§ **EXERCISES TO COMPLETE**
1) In the passage on the insect order Homoptera, do the following statements agree with the text? For each, answer yes or no and quote the deciding words. (a) The text gives 700 species in Minnesota. (b) The text describes the mouthparts as chewing. (c) The text states that all nymphs hatch from eggs.
2) In the passage on the insect order Homoptera, reproduce the text starting with "Common name: aphids, plant" and going on through "700 in Minnesota.", replacing "Minnesota" with "Wisconsin".
3) Carry the passage on the insect order Homoptera forward from the point at which it stops.

--- QUOTED PASSAGE ---

I'll try this one...


From the look of the picture it looks like piercing/sucking mouthparts, so I would say a member of the aphid family.


Insect order: Homoptera [homo + ptera = same + wings]


Common name: aphids, plant lice, cicadas, scale insects, whiteflies, mealybugs, leafhoppers, treehoppers, froghoppers, spittle bugs, lanternflies, planthoppers, psyllids.


Gradual life cycle: egg, nymph (some born live), adult (some wingless).


Mouthparts: piercing-sucking


Food: plant cells or sap


Numbers: 7,500 species in North America; 700 in Minnesota.


Characteristic features: often under 1/8th inch long (cicadas over 1 ½ inches), beaked with oblong with wings, when present, fold roof-like over back, all of front wing of same texture; scale insects and mealybugs either elliptical, round, or oyster-shell shaped, often with “cottony†wax filaments or secretions.

--- PROVIDED DATA ---

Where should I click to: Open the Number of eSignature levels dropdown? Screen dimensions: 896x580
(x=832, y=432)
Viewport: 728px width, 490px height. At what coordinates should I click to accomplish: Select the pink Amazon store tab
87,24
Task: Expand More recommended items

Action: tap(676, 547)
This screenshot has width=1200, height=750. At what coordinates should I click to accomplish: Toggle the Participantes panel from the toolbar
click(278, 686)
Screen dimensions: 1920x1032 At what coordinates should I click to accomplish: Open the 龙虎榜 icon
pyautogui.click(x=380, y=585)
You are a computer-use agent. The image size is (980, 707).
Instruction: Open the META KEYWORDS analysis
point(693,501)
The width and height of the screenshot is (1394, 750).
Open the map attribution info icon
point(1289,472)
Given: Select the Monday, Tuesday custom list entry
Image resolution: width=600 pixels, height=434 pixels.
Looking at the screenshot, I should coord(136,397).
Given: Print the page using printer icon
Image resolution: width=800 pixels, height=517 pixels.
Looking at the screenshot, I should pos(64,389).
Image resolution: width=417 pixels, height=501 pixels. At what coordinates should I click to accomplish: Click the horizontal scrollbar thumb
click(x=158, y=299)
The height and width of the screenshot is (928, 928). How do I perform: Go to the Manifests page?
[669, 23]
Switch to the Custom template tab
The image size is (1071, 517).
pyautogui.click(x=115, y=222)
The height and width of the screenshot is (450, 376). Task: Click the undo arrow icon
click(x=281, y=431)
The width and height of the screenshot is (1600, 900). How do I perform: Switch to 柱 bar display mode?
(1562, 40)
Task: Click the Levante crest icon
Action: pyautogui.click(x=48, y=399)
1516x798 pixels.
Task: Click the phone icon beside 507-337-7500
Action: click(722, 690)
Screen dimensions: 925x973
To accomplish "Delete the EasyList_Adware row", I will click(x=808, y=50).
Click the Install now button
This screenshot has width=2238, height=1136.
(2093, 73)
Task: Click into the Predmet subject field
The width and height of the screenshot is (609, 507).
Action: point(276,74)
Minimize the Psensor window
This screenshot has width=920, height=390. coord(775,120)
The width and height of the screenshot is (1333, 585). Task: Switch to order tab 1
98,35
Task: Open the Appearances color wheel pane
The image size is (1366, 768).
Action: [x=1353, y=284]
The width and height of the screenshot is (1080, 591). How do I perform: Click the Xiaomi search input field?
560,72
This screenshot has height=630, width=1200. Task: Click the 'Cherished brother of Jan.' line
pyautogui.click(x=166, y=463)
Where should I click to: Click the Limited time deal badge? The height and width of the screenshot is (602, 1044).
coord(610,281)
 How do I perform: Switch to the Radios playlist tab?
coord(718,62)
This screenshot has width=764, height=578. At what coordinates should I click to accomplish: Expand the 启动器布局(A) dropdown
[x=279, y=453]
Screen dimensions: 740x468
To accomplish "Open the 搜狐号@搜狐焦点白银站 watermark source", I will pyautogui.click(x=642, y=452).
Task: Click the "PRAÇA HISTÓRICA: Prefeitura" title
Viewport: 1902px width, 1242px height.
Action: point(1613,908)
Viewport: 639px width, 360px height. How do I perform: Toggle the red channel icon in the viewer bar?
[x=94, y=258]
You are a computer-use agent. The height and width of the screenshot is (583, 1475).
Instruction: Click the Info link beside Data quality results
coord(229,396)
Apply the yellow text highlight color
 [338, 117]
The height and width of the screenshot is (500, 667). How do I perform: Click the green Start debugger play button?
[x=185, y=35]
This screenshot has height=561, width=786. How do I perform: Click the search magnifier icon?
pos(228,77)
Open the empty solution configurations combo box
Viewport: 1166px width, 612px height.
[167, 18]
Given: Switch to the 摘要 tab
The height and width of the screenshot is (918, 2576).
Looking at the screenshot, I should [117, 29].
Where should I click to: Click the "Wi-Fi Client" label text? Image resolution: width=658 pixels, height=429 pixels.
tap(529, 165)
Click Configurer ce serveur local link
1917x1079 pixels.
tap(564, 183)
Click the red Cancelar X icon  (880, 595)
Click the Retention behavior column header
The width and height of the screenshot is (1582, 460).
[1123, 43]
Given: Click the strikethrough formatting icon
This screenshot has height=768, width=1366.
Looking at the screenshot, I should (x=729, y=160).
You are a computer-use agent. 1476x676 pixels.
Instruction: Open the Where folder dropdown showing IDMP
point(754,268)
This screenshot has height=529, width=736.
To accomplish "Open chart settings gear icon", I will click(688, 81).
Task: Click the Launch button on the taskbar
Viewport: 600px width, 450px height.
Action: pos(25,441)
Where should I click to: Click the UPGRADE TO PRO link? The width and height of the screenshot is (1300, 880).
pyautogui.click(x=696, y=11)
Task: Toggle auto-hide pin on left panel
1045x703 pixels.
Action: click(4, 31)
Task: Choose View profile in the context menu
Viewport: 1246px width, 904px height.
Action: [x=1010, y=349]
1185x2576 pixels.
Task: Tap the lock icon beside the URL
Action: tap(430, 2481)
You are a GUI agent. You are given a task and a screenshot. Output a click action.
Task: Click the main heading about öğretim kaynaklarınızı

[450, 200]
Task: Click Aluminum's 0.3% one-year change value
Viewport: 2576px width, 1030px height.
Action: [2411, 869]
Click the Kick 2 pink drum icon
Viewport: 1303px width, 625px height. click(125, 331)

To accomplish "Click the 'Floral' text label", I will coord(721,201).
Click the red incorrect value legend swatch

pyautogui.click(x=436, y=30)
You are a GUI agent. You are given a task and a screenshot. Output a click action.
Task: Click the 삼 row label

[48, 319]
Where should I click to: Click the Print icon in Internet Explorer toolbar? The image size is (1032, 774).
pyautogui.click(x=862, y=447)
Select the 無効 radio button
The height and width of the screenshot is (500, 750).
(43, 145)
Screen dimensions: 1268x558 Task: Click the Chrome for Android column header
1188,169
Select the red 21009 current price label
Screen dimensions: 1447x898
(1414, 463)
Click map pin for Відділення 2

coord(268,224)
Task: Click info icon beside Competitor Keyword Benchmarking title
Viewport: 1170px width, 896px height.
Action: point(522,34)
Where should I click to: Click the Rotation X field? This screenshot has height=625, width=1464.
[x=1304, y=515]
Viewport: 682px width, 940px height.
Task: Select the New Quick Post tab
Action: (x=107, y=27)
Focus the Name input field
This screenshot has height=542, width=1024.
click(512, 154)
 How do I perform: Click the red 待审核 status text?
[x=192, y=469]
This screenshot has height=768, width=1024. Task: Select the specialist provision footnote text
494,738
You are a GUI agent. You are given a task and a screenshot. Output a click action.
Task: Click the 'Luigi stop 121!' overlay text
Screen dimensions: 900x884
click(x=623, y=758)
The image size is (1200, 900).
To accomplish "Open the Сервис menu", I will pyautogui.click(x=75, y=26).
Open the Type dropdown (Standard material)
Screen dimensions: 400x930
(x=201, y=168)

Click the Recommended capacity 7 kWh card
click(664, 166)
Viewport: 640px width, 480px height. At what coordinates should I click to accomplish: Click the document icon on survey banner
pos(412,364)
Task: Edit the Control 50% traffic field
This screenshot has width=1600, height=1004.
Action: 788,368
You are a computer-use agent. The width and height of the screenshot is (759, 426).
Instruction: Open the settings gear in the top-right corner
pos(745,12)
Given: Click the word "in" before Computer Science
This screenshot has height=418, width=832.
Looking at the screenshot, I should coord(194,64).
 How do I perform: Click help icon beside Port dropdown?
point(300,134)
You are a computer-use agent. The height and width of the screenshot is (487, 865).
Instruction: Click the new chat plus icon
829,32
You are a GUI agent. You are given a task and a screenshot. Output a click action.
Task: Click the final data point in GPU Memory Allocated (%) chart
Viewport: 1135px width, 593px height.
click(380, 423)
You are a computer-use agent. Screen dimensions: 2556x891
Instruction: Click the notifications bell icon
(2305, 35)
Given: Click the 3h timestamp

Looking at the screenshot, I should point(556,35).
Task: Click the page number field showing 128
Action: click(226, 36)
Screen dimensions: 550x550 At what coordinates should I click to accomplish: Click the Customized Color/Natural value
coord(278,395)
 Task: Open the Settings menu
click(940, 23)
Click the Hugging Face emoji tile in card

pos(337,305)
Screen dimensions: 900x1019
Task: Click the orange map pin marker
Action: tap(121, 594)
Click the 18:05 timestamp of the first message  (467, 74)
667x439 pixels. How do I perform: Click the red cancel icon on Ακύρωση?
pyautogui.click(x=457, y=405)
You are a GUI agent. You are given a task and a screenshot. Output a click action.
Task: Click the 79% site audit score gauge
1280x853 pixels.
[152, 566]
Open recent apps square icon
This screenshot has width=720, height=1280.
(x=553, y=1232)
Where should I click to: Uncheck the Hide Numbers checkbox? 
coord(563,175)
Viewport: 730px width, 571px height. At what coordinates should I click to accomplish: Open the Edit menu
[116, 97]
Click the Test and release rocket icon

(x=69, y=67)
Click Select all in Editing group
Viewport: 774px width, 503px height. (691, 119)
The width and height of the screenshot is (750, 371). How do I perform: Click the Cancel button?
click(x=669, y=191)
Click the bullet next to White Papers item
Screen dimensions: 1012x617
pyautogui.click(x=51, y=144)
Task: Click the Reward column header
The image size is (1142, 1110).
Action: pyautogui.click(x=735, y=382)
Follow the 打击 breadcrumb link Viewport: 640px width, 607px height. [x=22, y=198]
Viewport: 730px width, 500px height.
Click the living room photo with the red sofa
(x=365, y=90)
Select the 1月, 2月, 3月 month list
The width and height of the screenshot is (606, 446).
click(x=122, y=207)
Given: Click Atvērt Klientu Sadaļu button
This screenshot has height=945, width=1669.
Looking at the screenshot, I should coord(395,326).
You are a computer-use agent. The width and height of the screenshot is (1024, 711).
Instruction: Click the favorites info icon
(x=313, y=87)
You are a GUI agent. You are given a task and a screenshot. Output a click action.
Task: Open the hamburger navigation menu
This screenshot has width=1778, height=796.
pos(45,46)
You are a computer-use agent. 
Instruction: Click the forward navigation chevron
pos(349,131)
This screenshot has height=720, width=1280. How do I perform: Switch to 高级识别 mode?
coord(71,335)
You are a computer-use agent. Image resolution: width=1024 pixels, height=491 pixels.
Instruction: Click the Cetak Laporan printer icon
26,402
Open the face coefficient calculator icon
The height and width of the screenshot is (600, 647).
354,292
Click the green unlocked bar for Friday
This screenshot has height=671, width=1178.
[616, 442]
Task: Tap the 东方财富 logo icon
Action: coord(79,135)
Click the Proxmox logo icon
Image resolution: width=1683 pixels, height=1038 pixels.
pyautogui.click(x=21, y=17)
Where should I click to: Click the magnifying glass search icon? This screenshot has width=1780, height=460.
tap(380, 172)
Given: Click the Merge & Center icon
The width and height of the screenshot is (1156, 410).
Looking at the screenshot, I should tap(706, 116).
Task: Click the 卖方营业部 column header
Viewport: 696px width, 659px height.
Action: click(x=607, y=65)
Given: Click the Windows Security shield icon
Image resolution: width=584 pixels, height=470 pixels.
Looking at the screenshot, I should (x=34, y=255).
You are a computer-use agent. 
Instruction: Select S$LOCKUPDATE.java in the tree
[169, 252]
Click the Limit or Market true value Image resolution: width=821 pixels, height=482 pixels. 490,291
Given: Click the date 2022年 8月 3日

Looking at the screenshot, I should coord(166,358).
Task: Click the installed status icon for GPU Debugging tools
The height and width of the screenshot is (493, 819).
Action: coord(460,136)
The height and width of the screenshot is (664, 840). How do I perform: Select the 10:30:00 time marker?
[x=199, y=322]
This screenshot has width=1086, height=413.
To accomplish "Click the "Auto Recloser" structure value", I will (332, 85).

---

§ **TASK RESULTS**
1)
(a) Yes: "700 in Minnesota."
(b) No: "Mouthparts: piercing-sucking"
(c) No: "nymph (some born live)"

2)
Common name: aphids, plant lice, cicadas, scale insects, whiteflies, mealybugs, leafhoppers, treehoppers, froghoppers, spittle bugs, lanternflies, planthoppers, psyllids.


Gradual life cycle: egg, nymph (some born live), adult (some wingless).


Mouthparts: piercing-sucking


Food: plant cells or sap


Numbers: 7,500 species in North America; 700 in Wisconsin.

3)
Special features: many produce sticky and sweet honeydew, some used to make dyes and shellac, many can hop, scale insects hidden under secreted wax covering, cicadas produce high, tinny buzz.


Common encounters: houseplants, garden plants, especially growing plants and seedlings.



But I would defer to someone with more experience than I.